Mort left two of his men with rifles on the beach to guard the boats before leading the remainder of his raiding party into the inky blackness of the tropical rainforest. They would march in single file along a native track through the jungle until they came to the village, where they would halt and fan out into a U-shaped formation for the attack. Then they would sweep through the sleeping village and the U-formation would close to a circle trapping everyone inside.
If all went well, his men would take young men and women as prisoners. Later they would be ‘convinced’, after they were well out to sea, that being indentured was a preferable choice to attempting to swim a hundred miles home through shark-infested waters. Those who resisted at the village were to be slain. Mort’s men carried with their weapons ropes for securing prisoners and axes for taking heads.
From the deck of the barque, Horton had watched the longboats run ashore on the beach. The rising moon had cast a silver path to the shore. He could see the distant landing party form up on the coral sand, then plunge into the jungle. There was little for him to do until their return in the early morning except ensure the watch did not go to sleep and that the small brass cannon at the
Osprey
’s stern was manned at all times.
Precautions were necessary in the waters hostile to blackbirders.
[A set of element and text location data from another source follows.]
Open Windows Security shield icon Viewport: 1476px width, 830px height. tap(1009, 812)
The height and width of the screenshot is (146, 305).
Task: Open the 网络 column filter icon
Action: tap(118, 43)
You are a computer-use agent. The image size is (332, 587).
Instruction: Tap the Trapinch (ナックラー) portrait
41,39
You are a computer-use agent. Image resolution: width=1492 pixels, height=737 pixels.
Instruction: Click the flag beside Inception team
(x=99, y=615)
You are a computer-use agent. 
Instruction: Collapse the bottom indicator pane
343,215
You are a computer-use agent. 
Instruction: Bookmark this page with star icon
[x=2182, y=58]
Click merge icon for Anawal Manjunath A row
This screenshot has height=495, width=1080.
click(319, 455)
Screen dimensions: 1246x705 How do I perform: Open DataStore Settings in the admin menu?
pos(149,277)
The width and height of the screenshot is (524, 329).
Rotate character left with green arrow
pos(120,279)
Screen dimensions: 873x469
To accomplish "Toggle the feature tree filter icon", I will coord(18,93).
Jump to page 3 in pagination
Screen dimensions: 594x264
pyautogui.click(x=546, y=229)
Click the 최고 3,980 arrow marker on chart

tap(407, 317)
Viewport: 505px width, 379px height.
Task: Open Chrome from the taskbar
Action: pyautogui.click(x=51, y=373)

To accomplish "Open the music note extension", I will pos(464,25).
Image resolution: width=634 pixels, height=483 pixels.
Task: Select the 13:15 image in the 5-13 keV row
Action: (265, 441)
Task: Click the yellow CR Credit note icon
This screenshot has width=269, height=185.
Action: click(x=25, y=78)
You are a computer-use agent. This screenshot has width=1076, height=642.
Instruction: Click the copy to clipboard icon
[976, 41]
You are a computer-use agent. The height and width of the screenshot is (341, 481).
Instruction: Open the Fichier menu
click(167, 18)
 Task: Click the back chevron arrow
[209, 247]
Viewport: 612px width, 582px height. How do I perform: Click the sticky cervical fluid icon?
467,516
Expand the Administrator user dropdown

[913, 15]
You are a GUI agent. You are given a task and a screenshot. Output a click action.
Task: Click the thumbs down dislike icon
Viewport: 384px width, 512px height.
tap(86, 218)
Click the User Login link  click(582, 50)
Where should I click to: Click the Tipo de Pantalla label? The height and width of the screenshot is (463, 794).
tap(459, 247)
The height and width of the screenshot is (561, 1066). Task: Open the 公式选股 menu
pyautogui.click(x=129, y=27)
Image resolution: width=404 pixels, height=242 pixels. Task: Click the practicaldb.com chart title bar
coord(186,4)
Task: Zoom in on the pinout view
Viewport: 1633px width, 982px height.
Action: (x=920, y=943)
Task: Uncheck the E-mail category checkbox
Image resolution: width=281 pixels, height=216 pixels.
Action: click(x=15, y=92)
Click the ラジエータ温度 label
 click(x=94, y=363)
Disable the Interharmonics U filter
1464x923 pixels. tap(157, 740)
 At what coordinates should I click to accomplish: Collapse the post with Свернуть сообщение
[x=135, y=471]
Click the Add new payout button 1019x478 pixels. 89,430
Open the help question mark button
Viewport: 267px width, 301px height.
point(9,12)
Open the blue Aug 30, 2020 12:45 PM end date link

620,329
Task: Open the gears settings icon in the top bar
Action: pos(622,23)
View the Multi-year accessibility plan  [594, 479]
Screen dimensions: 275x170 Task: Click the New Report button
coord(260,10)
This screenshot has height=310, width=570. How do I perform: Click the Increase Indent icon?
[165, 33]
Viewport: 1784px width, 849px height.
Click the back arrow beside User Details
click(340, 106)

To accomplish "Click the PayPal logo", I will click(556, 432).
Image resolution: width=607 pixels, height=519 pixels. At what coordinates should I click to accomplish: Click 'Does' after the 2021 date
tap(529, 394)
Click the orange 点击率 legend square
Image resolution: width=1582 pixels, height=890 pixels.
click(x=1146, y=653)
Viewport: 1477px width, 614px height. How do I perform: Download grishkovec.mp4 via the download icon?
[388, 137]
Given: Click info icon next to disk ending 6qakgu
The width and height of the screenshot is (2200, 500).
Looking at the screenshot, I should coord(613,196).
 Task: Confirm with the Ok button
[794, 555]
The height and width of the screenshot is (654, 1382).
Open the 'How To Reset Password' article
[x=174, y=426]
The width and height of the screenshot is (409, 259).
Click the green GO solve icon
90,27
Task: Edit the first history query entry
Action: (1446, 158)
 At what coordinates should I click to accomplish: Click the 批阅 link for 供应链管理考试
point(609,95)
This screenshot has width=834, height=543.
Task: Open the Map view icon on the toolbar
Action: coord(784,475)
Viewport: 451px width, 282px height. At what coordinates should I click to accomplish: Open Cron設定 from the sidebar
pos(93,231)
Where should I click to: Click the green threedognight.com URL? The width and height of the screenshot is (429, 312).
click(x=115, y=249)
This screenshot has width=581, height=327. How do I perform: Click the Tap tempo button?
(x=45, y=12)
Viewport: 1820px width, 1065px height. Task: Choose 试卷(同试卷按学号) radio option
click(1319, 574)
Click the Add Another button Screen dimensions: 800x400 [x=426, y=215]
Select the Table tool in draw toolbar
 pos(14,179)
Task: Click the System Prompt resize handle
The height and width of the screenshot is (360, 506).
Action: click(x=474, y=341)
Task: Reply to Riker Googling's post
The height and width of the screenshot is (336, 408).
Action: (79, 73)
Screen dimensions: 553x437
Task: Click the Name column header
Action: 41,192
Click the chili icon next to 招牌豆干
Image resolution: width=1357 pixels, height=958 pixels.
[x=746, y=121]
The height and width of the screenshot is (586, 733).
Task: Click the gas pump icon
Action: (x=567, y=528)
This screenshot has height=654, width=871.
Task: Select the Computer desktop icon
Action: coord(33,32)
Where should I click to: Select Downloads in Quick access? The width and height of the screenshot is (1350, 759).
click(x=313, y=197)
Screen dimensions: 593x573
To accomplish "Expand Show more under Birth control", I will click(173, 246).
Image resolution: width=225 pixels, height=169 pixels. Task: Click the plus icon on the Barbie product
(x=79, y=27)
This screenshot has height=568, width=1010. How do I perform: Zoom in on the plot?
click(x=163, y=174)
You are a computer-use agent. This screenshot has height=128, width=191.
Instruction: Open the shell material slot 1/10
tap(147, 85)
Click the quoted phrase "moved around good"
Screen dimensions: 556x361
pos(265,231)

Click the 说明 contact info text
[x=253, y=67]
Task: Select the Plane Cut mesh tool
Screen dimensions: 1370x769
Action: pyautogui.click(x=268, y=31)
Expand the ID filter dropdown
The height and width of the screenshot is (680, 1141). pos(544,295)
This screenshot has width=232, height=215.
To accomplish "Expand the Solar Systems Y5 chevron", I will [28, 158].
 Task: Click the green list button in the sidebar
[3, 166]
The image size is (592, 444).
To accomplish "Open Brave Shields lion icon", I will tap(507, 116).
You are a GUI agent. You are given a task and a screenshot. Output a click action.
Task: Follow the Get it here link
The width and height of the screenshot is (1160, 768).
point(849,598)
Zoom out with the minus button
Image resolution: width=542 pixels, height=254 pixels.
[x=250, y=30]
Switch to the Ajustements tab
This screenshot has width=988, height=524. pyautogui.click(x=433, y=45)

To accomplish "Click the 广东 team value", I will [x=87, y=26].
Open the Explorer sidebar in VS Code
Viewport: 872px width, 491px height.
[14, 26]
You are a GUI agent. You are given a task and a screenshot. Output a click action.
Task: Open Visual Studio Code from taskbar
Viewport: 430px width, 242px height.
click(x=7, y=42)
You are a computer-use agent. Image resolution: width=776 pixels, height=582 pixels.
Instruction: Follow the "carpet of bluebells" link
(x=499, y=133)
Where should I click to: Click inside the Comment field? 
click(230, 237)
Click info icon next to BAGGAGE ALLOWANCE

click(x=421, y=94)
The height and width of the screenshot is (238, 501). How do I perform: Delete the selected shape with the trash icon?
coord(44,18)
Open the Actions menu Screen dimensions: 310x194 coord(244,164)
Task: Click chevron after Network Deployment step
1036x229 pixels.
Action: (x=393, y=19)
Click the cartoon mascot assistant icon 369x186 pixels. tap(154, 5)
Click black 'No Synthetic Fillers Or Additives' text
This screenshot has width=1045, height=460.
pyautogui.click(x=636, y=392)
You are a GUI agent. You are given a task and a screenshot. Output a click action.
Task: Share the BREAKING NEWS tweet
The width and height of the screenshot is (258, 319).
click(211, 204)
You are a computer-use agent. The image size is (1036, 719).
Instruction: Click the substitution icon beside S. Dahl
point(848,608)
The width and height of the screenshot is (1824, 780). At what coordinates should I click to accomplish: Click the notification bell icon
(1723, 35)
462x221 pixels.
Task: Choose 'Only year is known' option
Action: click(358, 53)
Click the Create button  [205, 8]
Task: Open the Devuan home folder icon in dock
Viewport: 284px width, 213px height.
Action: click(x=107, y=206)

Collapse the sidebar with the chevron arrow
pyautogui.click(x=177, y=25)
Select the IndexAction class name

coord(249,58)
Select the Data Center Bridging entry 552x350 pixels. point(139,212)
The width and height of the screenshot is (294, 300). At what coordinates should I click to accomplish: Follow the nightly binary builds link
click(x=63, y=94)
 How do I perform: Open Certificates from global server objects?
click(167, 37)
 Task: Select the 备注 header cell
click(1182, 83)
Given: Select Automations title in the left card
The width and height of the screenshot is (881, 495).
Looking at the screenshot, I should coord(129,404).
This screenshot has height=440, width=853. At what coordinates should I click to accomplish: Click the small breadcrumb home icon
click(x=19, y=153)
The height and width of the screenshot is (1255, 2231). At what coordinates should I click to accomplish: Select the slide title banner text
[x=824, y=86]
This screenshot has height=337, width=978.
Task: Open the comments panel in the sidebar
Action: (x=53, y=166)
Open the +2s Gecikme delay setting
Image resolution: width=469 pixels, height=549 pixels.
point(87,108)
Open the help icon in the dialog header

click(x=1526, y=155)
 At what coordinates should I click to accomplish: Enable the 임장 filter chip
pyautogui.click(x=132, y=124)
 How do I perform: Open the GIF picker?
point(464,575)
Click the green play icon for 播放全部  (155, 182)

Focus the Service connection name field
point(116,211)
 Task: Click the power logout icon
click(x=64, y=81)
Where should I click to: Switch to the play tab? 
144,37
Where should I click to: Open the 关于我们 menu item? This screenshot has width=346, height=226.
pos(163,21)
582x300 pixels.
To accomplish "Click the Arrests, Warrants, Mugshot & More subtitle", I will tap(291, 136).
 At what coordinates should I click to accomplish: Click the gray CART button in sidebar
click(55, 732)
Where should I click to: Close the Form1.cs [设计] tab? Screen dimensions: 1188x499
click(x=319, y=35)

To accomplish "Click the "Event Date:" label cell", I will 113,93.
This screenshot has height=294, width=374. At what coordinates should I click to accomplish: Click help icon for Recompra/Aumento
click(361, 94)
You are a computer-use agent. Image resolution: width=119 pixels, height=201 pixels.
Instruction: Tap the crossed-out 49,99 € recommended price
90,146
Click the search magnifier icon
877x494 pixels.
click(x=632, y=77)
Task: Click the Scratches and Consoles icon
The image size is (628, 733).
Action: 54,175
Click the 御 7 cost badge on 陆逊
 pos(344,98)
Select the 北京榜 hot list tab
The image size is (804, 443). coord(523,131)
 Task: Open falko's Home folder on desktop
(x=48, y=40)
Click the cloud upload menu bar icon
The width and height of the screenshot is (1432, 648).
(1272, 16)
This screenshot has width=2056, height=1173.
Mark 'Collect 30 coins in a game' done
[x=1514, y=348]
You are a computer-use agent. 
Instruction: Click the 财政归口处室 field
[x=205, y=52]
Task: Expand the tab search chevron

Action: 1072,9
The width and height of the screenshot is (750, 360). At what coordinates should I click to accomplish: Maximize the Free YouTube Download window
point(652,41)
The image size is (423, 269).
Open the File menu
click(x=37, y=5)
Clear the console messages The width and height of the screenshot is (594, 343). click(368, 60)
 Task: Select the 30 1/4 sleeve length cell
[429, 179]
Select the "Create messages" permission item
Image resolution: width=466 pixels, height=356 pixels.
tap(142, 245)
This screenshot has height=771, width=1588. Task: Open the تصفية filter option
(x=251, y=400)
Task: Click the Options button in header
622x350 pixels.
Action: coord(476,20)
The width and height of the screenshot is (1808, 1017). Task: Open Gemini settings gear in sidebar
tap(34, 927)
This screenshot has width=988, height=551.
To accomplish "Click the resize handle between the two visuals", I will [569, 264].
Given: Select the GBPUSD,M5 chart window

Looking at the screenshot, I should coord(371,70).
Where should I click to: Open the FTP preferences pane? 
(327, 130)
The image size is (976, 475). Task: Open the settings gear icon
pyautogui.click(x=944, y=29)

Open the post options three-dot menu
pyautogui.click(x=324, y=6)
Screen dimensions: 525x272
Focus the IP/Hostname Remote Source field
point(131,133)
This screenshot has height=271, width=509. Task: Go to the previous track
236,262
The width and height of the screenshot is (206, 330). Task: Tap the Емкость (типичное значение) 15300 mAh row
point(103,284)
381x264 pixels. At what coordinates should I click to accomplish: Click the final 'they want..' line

The first mate was aware that sandalwood ships, previously visiting the islands, had fallen victim to the swift war canoes of the fierce island warriors. He suspected that the captains of the unfortunate ships had been lax in keeping sentry duty. He had no intention of repeating the mistake, as headhunting and cannibalism were still practised in the islands despite the missionaries’ zealous attempts to stamp out their ancient and traditional ways.